Case study: A 52-Year-Old Woman with Right Arm Swelling and Redness 
Superficial Thrombophlebitis of the Cephalic Vein

History and Imaging

  1. A 52-year-old woman with a history of multiple malignancies, including oropharyngeal carcinoma, presented with swelling and redness of the right arm following a recent hospital discharge.
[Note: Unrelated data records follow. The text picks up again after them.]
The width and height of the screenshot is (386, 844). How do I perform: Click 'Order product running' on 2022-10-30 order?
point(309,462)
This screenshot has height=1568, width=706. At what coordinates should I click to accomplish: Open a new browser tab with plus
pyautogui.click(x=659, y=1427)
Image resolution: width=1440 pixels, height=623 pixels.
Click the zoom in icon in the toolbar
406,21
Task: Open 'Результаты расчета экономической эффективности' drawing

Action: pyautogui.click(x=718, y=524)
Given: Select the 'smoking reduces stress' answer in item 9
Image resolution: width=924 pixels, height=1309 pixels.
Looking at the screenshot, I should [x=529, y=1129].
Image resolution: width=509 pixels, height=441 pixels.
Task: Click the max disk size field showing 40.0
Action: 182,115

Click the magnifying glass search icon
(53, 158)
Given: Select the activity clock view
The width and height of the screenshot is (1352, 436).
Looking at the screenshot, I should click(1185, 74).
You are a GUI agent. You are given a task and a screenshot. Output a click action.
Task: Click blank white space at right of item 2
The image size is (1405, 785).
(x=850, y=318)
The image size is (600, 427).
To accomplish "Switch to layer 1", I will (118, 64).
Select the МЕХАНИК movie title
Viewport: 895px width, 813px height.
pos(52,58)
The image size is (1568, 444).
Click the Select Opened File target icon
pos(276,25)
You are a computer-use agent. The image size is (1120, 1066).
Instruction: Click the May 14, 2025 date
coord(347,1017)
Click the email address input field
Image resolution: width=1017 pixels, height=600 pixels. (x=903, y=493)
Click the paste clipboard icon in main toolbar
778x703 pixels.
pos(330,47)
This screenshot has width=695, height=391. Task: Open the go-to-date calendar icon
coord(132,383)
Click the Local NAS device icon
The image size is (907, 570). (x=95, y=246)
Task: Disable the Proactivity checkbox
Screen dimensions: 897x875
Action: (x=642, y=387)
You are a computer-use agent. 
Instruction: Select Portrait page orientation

  2. Multiple images of the distal radial vein were obtained using B-mode, M-mode ultrasound, and color Doppler. Comparative images of the proximal axillary vein were also provided, including compression views.

Quiz:

  1. What is the most prominent abnormal finding?
    (1) Superficial thrombophlebitis of the axillary vein
    (2) Deep venous thrombosis
    (3) Superficial thrombophlebitis of the cephalic vein
    (4) Post-thrombotic syndrome

  2. What is the greatest risk factor for this condition?
    (1) Female sex
    (2) Male sex
    (3) Age under 60 years
    (4) Use of anticoagulation medication

  3. Which group has the highest risk of complications from this condition?
    (1) Males
    (2) Females
    (3) Individuals under 60 years old
    (4) Those taking anticoagulant medication

  4. Which vessel is most associated with a higher risk of complications in this condition?
    (1) Cephalic vein
    (2) Basilic vein
    (3) Greater saphenous vein
    (4) Radial vein


Findings and Diagnosis

Findings
Ultrasound examination revealed that the superficial branches of the distal right cephalic vein were dilated and heterogeneous, showing diminished and turbulent flow.

Differential Diagnosis

  • Deep vein thrombosis (DVT)

  • Post-thrombotic syndrome

  • Thrombophlebitis

  • Phlegmasia

  • Cellulitis

Diagnosis: Superficial thrombophlebitis of the cephalic vein


Discussion

Superficial Thrombophlebitis of the Cephalic Vein

Superficial thrombophlebitis is an inflammatory process associated with thrombus formation within a superficial vein. Traditionally, it has been considered a benign and self-limiting condition. Although there have been claims suggesting that superficial thrombophlebitis may be associated with deep vein thrombosis (DVT), this remains controversial.

Epidemiology
The incidence of superficial thrombophlebitis is not well studied but is thought to be higher than that of deep vein thrombosis, which occurs in approximately 1 in 1,000 people annually. It is more common in elderly patients and females; however, males are more likely to develop complications. Thrombosis involving the greater saphenous vein is most strongly associated with an increased risk of complications.

Clinical Presentation

  • Pain, redness, and swelling over the area of thrombosis

Imaging Features

  • Non-compressible vein

  • Presence of intraluminal thrombus in the affected vein

  • Reduced venous pulsatility

  • Lack of vein expansion during the Valsalva maneuver

  • Loss of Doppler flow signal

Treatment
The treatment of superficial thrombophlebitis primarily involves the use of anticoagulation. Although evidence is limited, fondaparinux has the strongest supporting data. The main goals of treatment are to relieve local symptoms and to prevent extension of the thrombus into the deep venous system. However, the overall quality of evidence is low due to limitations in study design.

References

(1)      Decousus H, Epinat M, Guillot K, Quenet S, Boissier C, Tardy B. Superficial vein thrombosis: Risk factors, diagnosis, and treatment. Curr Opin Pulm Med. 2003;9(5):393-397.

(2)      Di Nisio M, Wichers IM, Middeldorp S. Treatment for superficial thrombophlebitis of the leg. Cochrane Database Syst Rev. 2018;2(2): CD004982. doi: 10.1002/14651858.CD004982.pub6.

(3)      Lutter K, Kerr T, Roedersheimer L, Lohr J, Sampson M, Cranley J. Superficial thrombophlebitis diagnosed by duplex scanning. Surgery. 1991;110(1):42-46.

(4)      Nasr H, Scriven J. Superficial thrombophlebitis (superficial venous thrombosis). BMJ. 2015;350:h2039. doi: 10.1136/bmj.h2039.

(5)      Ploton G, Pistorius MA, Raimbeau A, et al. A STROBE cohort study of 755 deep and superficial upper-extremity vein thrombosis. Medicine (Baltimore). 2020;99(6):e18996. doi: 10.1097/MD.0000000000018996.